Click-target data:

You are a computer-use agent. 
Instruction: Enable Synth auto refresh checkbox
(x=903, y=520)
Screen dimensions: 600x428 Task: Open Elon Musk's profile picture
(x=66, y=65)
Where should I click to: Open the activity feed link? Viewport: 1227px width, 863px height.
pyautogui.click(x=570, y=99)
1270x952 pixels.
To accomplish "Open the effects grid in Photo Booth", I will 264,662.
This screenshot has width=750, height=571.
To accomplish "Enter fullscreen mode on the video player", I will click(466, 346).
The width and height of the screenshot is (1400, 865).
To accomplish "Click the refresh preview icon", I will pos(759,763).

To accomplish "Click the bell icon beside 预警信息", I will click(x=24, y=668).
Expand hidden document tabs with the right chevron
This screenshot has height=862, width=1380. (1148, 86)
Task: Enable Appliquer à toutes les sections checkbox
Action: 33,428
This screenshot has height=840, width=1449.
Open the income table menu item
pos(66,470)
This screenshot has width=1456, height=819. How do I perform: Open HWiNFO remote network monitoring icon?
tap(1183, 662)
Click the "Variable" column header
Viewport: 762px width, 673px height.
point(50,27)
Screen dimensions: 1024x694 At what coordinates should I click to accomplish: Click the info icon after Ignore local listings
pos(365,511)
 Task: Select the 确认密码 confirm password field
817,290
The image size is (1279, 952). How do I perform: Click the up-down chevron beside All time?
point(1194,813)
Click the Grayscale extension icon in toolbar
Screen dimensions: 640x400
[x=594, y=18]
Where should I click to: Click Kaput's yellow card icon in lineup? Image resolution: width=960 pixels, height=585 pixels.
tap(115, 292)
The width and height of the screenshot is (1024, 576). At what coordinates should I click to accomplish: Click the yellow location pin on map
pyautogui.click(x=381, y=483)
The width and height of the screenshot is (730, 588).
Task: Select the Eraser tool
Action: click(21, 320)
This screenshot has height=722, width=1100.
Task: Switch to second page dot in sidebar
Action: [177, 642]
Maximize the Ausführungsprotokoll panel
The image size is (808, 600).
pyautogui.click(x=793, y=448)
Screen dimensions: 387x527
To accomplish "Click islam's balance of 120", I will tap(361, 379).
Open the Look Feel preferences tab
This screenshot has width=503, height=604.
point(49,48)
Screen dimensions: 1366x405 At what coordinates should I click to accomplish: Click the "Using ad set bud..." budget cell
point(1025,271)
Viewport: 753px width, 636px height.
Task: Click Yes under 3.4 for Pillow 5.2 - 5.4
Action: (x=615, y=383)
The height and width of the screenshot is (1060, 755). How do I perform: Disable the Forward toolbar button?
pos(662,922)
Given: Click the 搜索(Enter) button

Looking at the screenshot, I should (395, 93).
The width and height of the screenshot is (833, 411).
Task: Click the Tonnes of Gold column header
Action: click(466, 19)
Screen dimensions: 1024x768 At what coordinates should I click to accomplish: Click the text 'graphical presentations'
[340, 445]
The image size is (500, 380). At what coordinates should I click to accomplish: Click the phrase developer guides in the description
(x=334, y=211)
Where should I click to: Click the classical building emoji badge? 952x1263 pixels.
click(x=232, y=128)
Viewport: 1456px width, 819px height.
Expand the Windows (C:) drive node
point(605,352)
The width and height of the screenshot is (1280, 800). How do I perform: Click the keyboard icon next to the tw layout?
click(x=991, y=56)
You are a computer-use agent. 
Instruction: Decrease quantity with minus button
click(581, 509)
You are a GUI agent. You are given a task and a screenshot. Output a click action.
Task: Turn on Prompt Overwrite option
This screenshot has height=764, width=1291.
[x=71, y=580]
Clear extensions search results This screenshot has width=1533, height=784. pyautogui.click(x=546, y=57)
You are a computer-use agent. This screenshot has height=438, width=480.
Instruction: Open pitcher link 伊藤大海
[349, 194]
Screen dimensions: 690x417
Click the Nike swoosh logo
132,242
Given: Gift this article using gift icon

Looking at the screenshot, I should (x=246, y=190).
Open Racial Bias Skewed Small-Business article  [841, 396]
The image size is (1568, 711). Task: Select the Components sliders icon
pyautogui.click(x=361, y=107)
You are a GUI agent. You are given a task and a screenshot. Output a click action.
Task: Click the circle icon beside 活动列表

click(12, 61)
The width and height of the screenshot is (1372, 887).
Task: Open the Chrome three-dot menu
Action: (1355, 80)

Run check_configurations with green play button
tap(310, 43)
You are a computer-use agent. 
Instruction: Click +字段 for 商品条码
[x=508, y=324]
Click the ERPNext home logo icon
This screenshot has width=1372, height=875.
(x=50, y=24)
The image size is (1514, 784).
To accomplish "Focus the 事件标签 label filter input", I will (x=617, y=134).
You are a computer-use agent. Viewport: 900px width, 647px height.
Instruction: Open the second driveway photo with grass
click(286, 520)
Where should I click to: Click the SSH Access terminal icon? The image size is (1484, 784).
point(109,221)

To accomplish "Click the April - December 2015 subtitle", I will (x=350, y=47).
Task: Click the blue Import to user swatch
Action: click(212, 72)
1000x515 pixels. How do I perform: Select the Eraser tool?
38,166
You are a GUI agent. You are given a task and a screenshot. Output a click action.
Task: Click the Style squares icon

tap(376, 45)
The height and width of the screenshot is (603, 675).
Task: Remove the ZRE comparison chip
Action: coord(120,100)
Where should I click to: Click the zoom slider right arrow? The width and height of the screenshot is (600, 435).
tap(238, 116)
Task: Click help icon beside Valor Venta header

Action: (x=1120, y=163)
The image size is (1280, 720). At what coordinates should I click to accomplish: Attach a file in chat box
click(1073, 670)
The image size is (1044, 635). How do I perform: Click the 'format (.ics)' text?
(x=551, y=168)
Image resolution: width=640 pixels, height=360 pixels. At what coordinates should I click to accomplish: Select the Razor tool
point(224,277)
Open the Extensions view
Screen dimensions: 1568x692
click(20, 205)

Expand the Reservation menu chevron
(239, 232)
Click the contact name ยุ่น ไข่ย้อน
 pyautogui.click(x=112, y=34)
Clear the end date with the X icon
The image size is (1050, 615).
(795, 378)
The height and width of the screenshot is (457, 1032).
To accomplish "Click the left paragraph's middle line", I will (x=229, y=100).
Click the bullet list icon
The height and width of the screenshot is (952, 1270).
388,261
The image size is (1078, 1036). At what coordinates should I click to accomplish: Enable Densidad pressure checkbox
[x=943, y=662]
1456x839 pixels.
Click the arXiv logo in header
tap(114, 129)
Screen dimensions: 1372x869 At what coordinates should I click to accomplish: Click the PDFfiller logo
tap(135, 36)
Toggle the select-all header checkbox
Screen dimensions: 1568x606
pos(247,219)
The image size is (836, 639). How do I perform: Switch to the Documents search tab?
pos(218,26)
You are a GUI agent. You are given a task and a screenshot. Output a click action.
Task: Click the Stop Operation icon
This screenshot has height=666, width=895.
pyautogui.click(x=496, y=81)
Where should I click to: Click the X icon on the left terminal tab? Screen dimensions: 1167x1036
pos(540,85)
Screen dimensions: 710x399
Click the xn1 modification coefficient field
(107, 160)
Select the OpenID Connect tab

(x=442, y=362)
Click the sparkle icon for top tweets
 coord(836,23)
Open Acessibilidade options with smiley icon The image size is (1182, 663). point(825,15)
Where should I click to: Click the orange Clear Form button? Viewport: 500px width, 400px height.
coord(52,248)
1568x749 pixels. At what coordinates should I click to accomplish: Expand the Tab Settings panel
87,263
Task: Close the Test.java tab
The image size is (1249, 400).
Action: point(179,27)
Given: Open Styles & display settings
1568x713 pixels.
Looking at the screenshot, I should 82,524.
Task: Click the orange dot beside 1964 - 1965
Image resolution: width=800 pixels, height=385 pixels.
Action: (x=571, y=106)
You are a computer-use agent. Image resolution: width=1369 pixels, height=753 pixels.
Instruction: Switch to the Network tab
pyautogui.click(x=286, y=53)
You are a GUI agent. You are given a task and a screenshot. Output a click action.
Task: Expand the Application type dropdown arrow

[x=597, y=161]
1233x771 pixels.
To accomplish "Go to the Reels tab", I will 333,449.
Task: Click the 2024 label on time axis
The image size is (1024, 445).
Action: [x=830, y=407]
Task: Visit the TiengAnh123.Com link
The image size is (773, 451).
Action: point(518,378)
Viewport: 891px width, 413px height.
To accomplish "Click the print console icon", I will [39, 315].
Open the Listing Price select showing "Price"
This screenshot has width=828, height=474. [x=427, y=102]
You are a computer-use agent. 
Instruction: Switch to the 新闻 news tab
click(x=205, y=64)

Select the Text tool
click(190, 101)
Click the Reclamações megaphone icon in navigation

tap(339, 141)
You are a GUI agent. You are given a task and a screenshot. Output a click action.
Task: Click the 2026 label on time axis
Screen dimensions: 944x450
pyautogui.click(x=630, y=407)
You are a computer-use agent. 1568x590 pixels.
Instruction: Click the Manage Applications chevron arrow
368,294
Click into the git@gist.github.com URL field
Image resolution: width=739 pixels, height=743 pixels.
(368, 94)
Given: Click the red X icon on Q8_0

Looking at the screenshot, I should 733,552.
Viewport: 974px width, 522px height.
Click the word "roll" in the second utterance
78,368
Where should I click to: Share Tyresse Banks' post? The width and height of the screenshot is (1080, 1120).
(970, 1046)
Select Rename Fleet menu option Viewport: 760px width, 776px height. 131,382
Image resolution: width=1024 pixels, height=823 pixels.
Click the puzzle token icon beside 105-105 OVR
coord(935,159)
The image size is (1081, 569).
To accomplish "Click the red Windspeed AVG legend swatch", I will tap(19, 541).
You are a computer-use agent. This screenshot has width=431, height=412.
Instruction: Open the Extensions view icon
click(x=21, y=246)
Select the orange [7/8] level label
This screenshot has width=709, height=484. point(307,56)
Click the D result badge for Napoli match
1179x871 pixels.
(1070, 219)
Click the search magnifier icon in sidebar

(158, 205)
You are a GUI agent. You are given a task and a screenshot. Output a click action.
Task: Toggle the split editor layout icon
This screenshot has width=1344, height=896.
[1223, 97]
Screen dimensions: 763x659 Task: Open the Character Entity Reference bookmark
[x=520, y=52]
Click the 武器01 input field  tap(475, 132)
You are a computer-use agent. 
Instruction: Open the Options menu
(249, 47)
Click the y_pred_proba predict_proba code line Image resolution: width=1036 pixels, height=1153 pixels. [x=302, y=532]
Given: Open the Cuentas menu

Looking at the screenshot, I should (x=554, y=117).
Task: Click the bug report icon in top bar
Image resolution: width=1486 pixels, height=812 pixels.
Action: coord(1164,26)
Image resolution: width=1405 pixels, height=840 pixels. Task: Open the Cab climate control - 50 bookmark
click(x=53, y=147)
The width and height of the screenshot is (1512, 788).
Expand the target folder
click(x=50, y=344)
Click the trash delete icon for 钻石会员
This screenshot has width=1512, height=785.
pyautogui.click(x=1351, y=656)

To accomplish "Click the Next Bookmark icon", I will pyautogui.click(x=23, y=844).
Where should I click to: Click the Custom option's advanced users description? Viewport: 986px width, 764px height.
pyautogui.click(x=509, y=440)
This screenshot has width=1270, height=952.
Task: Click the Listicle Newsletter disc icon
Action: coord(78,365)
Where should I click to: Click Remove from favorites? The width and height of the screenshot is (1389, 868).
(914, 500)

_The exercise_: Print the entries again, unchanged, starting at the first entry and ending at the line that contains "tap(115, 292)".

_Worked answer_:
You are a computer-use agent. 
Instruction: Enable Synth auto refresh checkbox
(x=903, y=520)
Screen dimensions: 600x428 Task: Open Elon Musk's profile picture
(x=66, y=65)
Where should I click to: Open the activity feed link? Viewport: 1227px width, 863px height.
pyautogui.click(x=570, y=99)
1270x952 pixels.
To accomplish "Open the effects grid in Photo Booth", I will 264,662.
This screenshot has width=750, height=571.
To accomplish "Enter fullscreen mode on the video player", I will click(466, 346).
The width and height of the screenshot is (1400, 865).
To accomplish "Click the refresh preview icon", I will pos(759,763).

To accomplish "Click the bell icon beside 预警信息", I will click(x=24, y=668).
Expand hidden document tabs with the right chevron
This screenshot has height=862, width=1380. (1148, 86)
Task: Enable Appliquer à toutes les sections checkbox
Action: 33,428
This screenshot has height=840, width=1449.
Open the income table menu item
pos(66,470)
This screenshot has width=1456, height=819. How do I perform: Open HWiNFO remote network monitoring icon?
tap(1183, 662)
Click the "Variable" column header
Viewport: 762px width, 673px height.
point(50,27)
Screen dimensions: 1024x694 At what coordinates should I click to accomplish: Click the info icon after Ignore local listings
pos(365,511)
 Task: Select the 确认密码 confirm password field
817,290
The image size is (1279, 952). How do I perform: Click the up-down chevron beside All time?
point(1194,813)
Click the Grayscale extension icon in toolbar
Screen dimensions: 640x400
[x=594, y=18]
Where should I click to: Click Kaput's yellow card icon in lineup? Image resolution: width=960 pixels, height=585 pixels.
tap(115, 292)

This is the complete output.